Exercise prompt:
Give the records again, word for word.

━━━━━━━━

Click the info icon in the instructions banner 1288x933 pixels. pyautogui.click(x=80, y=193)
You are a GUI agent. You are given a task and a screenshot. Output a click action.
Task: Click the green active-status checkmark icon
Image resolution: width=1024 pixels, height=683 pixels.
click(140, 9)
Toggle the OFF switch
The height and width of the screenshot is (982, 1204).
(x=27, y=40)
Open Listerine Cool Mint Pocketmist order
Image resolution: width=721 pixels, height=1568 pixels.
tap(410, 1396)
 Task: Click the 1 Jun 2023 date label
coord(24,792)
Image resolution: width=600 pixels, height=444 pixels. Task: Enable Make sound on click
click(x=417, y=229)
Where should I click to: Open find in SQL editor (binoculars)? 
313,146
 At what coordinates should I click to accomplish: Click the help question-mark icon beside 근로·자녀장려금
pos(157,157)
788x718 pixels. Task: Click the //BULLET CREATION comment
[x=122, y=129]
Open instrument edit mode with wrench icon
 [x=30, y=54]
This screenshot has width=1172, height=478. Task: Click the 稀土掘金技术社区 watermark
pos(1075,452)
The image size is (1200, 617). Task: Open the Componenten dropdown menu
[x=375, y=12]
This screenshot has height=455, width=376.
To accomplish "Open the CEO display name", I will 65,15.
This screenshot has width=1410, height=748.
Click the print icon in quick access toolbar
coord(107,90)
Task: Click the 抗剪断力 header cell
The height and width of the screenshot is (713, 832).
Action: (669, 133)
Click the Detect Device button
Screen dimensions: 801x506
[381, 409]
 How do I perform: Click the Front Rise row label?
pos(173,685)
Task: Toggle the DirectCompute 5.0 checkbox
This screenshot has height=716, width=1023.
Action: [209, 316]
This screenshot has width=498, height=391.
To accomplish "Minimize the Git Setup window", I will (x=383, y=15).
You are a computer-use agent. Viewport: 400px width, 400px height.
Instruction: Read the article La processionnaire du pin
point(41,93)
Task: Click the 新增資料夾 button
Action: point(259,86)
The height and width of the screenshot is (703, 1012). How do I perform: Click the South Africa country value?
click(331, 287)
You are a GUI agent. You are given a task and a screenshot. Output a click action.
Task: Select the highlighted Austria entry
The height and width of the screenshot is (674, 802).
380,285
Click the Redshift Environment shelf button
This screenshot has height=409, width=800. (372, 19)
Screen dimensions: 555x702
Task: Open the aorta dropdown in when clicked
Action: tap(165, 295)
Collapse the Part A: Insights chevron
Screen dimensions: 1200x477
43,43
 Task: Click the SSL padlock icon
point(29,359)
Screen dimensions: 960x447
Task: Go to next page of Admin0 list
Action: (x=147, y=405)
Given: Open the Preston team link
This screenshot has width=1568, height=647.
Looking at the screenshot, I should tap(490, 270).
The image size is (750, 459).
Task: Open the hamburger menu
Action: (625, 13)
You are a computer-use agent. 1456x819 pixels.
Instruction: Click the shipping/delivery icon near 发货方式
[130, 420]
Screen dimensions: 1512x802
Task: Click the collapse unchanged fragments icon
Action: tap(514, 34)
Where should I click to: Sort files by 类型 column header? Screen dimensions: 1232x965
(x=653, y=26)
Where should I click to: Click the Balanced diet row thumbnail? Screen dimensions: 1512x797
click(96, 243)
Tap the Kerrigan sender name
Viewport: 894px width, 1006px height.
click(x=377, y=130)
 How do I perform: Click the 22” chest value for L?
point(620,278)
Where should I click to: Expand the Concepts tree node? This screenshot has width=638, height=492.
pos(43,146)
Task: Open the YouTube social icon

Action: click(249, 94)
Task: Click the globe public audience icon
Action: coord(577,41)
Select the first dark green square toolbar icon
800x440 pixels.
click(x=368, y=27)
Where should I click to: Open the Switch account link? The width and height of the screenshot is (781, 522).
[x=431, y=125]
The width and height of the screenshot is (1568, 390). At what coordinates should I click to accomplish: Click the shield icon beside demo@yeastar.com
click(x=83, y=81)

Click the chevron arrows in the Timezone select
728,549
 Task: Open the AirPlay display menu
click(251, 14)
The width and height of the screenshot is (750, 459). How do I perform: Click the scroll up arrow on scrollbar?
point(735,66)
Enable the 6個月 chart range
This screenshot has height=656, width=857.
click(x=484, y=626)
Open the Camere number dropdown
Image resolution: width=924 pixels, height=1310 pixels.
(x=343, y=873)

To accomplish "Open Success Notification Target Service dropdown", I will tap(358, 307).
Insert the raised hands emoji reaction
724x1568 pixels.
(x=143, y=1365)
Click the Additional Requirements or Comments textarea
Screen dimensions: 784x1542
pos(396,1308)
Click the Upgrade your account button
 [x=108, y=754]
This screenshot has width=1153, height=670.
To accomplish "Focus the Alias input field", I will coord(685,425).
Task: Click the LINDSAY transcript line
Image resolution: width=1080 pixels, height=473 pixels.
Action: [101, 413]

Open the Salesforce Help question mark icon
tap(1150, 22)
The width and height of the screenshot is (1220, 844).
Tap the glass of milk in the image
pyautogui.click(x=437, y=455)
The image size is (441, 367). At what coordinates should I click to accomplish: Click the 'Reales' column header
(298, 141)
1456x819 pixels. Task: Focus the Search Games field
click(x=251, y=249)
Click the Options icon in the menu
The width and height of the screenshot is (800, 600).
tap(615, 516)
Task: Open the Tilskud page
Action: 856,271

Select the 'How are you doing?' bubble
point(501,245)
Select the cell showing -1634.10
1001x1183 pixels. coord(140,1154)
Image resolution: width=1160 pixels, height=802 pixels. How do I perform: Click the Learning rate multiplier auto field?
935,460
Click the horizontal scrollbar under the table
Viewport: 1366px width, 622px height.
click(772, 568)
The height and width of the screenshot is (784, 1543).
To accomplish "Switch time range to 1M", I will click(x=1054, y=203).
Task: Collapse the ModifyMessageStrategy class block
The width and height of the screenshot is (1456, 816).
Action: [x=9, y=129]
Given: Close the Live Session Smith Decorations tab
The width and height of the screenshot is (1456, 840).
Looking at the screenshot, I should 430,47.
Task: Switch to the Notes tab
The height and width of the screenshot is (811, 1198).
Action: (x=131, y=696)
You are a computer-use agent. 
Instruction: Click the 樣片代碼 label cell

━━━━━━━━

Output for this exercise:
Click the info icon in the instructions banner 1288x933 pixels. pyautogui.click(x=80, y=193)
You are a GUI agent. You are given a task and a screenshot. Output a click action.
Task: Click the green active-status checkmark icon
Image resolution: width=1024 pixels, height=683 pixels.
click(140, 9)
Toggle the OFF switch
The height and width of the screenshot is (982, 1204).
(x=27, y=40)
Open Listerine Cool Mint Pocketmist order
Image resolution: width=721 pixels, height=1568 pixels.
tap(410, 1396)
 Task: Click the 1 Jun 2023 date label
coord(24,792)
Image resolution: width=600 pixels, height=444 pixels. Task: Enable Make sound on click
click(x=417, y=229)
Where should I click to: Open find in SQL editor (binoculars)? 
313,146
 At what coordinates should I click to accomplish: Click the help question-mark icon beside 근로·자녀장려금
pos(157,157)
788x718 pixels. Task: Click the //BULLET CREATION comment
[x=122, y=129]
Open instrument edit mode with wrench icon
 [x=30, y=54]
This screenshot has width=1172, height=478. Task: Click the 稀土掘金技术社区 watermark
pos(1075,452)
The image size is (1200, 617). Task: Open the Componenten dropdown menu
[x=375, y=12]
This screenshot has height=455, width=376.
To accomplish "Open the CEO display name", I will 65,15.
This screenshot has width=1410, height=748.
Click the print icon in quick access toolbar
coord(107,90)
Task: Click the 抗剪断力 header cell
The height and width of the screenshot is (713, 832).
Action: (669, 133)
Click the Detect Device button
Screen dimensions: 801x506
[381, 409]
 How do I perform: Click the Front Rise row label?
pos(173,685)
Task: Toggle the DirectCompute 5.0 checkbox
This screenshot has height=716, width=1023.
Action: [209, 316]
This screenshot has width=498, height=391.
To accomplish "Minimize the Git Setup window", I will (x=383, y=15).
You are a computer-use agent. Viewport: 400px width, 400px height.
Instruction: Read the article La processionnaire du pin
point(41,93)
Task: Click the 新增資料夾 button
Action: point(259,86)
The height and width of the screenshot is (703, 1012). How do I perform: Click the South Africa country value?
click(331, 287)
You are a GUI agent. You are given a task and a screenshot. Output a click action.
Task: Select the highlighted Austria entry
The height and width of the screenshot is (674, 802).
380,285
Click the Redshift Environment shelf button
This screenshot has height=409, width=800. (372, 19)
Screen dimensions: 555x702
Task: Open the aorta dropdown in when clicked
Action: tap(165, 295)
Collapse the Part A: Insights chevron
Screen dimensions: 1200x477
43,43
 Task: Click the SSL padlock icon
point(29,359)
Screen dimensions: 960x447
Task: Go to next page of Admin0 list
Action: (x=147, y=405)
Given: Open the Preston team link
This screenshot has width=1568, height=647.
Looking at the screenshot, I should tap(490, 270).
The image size is (750, 459).
Task: Open the hamburger menu
Action: (625, 13)
You are a computer-use agent. 1456x819 pixels.
Instruction: Click the shipping/delivery icon near 发货方式
[130, 420]
Screen dimensions: 1512x802
Task: Click the collapse unchanged fragments icon
Action: tap(514, 34)
Where should I click to: Sort files by 类型 column header? Screen dimensions: 1232x965
(x=653, y=26)
Where should I click to: Click the Balanced diet row thumbnail? Screen dimensions: 1512x797
click(96, 243)
Tap the Kerrigan sender name
Viewport: 894px width, 1006px height.
click(x=377, y=130)
 How do I perform: Click the 22” chest value for L?
point(620,278)
Where should I click to: Expand the Concepts tree node? This screenshot has width=638, height=492.
pos(43,146)
Task: Open the YouTube social icon

Action: click(249, 94)
Task: Click the globe public audience icon
Action: coord(577,41)
Select the first dark green square toolbar icon
800x440 pixels.
click(x=368, y=27)
Where should I click to: Open the Switch account link? The width and height of the screenshot is (781, 522).
[x=431, y=125]
The width and height of the screenshot is (1568, 390). At what coordinates should I click to accomplish: Click the shield icon beside demo@yeastar.com
click(x=83, y=81)

Click the chevron arrows in the Timezone select
728,549
 Task: Open the AirPlay display menu
click(251, 14)
The width and height of the screenshot is (750, 459). How do I perform: Click the scroll up arrow on scrollbar?
point(735,66)
Enable the 6個月 chart range
This screenshot has height=656, width=857.
click(x=484, y=626)
Open the Camere number dropdown
Image resolution: width=924 pixels, height=1310 pixels.
(x=343, y=873)

To accomplish "Open Success Notification Target Service dropdown", I will tap(358, 307).
Insert the raised hands emoji reaction
724x1568 pixels.
(x=143, y=1365)
Click the Additional Requirements or Comments textarea
Screen dimensions: 784x1542
pos(396,1308)
Click the Upgrade your account button
 [x=108, y=754]
This screenshot has width=1153, height=670.
To accomplish "Focus the Alias input field", I will coord(685,425).
Task: Click the LINDSAY transcript line
Image resolution: width=1080 pixels, height=473 pixels.
Action: [101, 413]

Open the Salesforce Help question mark icon
tap(1150, 22)
The width and height of the screenshot is (1220, 844).
Tap the glass of milk in the image
pyautogui.click(x=437, y=455)
The image size is (441, 367). At what coordinates should I click to accomplish: Click the 'Reales' column header
(298, 141)
1456x819 pixels. Task: Focus the Search Games field
click(x=251, y=249)
Click the Options icon in the menu
The width and height of the screenshot is (800, 600).
tap(615, 516)
Task: Open the Tilskud page
Action: 856,271

Select the 'How are you doing?' bubble
point(501,245)
Select the cell showing -1634.10
1001x1183 pixels. coord(140,1154)
Image resolution: width=1160 pixels, height=802 pixels. How do I perform: Click the Learning rate multiplier auto field?
935,460
Click the horizontal scrollbar under the table
Viewport: 1366px width, 622px height.
click(772, 568)
The height and width of the screenshot is (784, 1543).
To accomplish "Switch time range to 1M", I will click(x=1054, y=203).
Task: Collapse the ModifyMessageStrategy class block
The width and height of the screenshot is (1456, 816).
Action: [x=9, y=129]
Given: Close the Live Session Smith Decorations tab
The width and height of the screenshot is (1456, 840).
Looking at the screenshot, I should 430,47.
Task: Switch to the Notes tab
The height and width of the screenshot is (811, 1198).
Action: (x=131, y=696)
You are a computer-use agent. 
Instruction: Click the 樣片代碼 label cell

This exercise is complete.